= Problem to work on =
Below are some records; quote exactly the lines from the one that contains "Where should I click to: Open the MISSION" through the one that contains "Open the font color red A swatch", inclusive, and no others.

*** Listed records Section Begins ***

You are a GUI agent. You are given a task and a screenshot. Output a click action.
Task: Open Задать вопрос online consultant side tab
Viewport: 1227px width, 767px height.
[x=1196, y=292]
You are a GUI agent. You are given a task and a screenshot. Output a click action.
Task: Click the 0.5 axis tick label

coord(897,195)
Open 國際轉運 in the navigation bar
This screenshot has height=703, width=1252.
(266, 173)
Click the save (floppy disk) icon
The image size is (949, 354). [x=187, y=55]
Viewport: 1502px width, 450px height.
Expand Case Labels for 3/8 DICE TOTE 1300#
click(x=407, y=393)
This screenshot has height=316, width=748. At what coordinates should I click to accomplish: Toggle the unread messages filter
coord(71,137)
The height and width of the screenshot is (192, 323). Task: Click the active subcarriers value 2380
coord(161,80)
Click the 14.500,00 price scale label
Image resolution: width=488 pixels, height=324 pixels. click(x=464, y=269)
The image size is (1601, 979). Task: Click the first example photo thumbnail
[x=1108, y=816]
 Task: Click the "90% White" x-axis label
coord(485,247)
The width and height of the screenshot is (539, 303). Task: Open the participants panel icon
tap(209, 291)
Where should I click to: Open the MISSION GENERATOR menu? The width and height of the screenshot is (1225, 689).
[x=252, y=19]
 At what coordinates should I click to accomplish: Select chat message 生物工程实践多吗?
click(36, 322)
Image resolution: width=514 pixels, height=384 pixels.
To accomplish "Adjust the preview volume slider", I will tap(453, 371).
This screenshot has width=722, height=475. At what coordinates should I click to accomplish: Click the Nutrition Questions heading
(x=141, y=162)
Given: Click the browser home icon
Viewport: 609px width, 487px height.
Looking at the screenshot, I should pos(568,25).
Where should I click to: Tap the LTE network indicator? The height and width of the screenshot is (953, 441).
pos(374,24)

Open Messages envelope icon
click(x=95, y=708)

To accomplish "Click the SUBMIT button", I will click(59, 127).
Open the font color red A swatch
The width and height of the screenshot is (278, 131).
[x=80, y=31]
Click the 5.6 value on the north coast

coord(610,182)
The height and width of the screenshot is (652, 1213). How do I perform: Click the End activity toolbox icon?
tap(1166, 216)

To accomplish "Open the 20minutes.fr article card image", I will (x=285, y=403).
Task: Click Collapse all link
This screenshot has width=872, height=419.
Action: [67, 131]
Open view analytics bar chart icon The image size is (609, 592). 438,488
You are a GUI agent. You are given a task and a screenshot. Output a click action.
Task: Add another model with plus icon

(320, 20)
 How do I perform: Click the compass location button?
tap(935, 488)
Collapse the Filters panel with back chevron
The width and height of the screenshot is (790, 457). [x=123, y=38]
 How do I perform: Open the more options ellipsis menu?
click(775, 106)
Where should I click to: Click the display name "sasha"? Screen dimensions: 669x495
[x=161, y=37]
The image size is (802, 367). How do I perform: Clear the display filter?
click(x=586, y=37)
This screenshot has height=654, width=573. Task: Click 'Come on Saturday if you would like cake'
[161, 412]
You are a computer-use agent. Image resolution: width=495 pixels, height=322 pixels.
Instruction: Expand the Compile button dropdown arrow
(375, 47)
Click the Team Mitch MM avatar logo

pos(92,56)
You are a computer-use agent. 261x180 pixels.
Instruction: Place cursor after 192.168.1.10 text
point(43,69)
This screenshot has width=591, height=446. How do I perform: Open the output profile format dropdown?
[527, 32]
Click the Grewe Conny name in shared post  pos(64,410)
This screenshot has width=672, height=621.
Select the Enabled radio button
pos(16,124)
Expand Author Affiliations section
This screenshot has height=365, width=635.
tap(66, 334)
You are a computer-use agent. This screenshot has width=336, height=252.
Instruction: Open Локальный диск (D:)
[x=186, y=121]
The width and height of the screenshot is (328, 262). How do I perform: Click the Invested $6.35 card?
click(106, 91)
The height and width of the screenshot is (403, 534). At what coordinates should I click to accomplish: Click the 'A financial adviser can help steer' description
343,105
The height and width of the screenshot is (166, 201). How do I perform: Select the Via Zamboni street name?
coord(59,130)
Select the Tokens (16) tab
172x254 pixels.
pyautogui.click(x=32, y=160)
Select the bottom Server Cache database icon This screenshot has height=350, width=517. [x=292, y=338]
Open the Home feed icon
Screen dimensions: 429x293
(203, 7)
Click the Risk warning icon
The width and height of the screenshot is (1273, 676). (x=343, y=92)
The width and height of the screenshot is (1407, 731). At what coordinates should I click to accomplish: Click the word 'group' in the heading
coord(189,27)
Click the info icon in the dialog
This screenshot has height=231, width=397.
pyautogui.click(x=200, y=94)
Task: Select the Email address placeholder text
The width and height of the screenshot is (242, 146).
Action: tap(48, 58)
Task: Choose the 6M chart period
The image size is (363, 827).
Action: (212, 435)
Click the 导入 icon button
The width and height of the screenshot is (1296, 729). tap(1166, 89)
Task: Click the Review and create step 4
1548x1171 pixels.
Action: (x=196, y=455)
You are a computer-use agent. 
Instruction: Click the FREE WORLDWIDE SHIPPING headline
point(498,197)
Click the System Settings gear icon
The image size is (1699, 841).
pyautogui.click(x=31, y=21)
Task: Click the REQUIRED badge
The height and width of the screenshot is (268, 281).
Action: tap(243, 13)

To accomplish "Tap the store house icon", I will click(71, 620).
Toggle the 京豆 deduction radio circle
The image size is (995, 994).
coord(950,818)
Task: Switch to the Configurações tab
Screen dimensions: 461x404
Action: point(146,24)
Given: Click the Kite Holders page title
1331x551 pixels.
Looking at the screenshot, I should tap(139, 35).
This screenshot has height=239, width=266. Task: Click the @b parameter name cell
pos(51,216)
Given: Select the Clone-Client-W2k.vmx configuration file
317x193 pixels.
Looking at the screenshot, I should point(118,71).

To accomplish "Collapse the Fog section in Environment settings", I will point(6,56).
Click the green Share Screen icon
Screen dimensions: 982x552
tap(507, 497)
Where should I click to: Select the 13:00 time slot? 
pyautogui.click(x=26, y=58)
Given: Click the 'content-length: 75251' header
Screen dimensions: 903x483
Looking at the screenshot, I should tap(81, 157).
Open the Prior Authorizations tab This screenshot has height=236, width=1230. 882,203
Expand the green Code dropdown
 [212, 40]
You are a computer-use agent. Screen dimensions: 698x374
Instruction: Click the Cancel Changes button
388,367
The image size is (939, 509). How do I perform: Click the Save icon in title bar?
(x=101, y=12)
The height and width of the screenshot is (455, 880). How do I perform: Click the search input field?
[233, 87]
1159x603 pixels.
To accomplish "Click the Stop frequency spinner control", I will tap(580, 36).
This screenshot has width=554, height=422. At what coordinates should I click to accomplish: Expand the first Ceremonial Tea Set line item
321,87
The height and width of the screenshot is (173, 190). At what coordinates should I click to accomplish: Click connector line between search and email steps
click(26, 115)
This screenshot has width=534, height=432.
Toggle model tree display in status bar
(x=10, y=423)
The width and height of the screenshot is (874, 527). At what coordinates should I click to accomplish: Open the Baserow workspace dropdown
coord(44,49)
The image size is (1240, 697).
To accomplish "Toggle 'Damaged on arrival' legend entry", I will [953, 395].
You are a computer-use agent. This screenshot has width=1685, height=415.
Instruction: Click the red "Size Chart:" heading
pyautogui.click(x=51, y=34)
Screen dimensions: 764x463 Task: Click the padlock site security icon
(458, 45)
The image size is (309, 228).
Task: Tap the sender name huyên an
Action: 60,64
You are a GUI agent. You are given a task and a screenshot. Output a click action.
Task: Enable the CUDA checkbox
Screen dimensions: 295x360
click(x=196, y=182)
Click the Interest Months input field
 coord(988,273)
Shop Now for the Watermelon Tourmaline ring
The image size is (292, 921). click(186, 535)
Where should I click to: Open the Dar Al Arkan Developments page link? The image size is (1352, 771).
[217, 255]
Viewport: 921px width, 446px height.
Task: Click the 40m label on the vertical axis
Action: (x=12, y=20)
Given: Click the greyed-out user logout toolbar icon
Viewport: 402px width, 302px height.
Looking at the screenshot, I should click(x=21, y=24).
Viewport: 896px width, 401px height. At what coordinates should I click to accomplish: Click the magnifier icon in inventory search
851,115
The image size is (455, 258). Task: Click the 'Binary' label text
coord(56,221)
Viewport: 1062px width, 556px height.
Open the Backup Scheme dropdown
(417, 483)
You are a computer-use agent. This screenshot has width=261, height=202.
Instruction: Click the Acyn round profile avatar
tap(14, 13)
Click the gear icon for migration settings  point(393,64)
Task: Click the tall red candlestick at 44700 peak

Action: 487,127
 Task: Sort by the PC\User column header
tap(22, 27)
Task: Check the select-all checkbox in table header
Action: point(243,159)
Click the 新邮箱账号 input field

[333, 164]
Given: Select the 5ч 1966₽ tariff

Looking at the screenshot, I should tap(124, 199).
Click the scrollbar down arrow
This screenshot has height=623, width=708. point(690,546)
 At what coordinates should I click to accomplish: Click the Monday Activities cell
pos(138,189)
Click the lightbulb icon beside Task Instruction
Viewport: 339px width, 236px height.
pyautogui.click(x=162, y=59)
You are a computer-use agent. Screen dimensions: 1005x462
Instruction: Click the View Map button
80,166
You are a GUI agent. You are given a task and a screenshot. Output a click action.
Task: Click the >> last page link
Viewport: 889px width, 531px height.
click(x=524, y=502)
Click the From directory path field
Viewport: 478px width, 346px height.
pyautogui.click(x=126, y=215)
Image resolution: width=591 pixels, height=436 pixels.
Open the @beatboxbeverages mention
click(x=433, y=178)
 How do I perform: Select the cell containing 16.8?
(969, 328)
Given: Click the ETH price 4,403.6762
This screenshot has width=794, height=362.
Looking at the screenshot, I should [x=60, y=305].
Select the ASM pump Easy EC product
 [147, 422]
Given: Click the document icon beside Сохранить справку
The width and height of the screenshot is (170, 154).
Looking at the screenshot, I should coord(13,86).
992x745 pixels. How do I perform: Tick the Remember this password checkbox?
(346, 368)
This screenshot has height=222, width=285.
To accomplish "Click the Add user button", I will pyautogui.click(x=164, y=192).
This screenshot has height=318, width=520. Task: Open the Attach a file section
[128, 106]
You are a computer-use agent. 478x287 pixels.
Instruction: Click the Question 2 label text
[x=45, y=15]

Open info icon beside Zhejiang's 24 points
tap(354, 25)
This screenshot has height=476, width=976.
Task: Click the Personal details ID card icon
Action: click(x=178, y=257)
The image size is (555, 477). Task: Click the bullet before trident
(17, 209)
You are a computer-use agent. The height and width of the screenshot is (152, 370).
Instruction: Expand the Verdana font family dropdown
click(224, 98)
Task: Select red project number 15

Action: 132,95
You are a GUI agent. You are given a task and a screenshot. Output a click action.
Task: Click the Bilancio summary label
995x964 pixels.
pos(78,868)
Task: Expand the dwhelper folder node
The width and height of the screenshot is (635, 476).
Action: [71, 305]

*** Listed records Section Ends ***

= Reply to the exercise =
Where should I click to: Open the MISSION GENERATOR menu? The width and height of the screenshot is (1225, 689).
[x=252, y=19]
 At what coordinates should I click to accomplish: Select chat message 生物工程实践多吗?
click(36, 322)
Image resolution: width=514 pixels, height=384 pixels.
To accomplish "Adjust the preview volume slider", I will tap(453, 371).
This screenshot has width=722, height=475. At what coordinates should I click to accomplish: Click the Nutrition Questions heading
(x=141, y=162)
Given: Click the browser home icon
Viewport: 609px width, 487px height.
Looking at the screenshot, I should pos(568,25).
Where should I click to: Tap the LTE network indicator? The height and width of the screenshot is (953, 441).
pos(374,24)

Open Messages envelope icon
click(x=95, y=708)

To accomplish "Click the SUBMIT button", I will click(59, 127).
Open the font color red A swatch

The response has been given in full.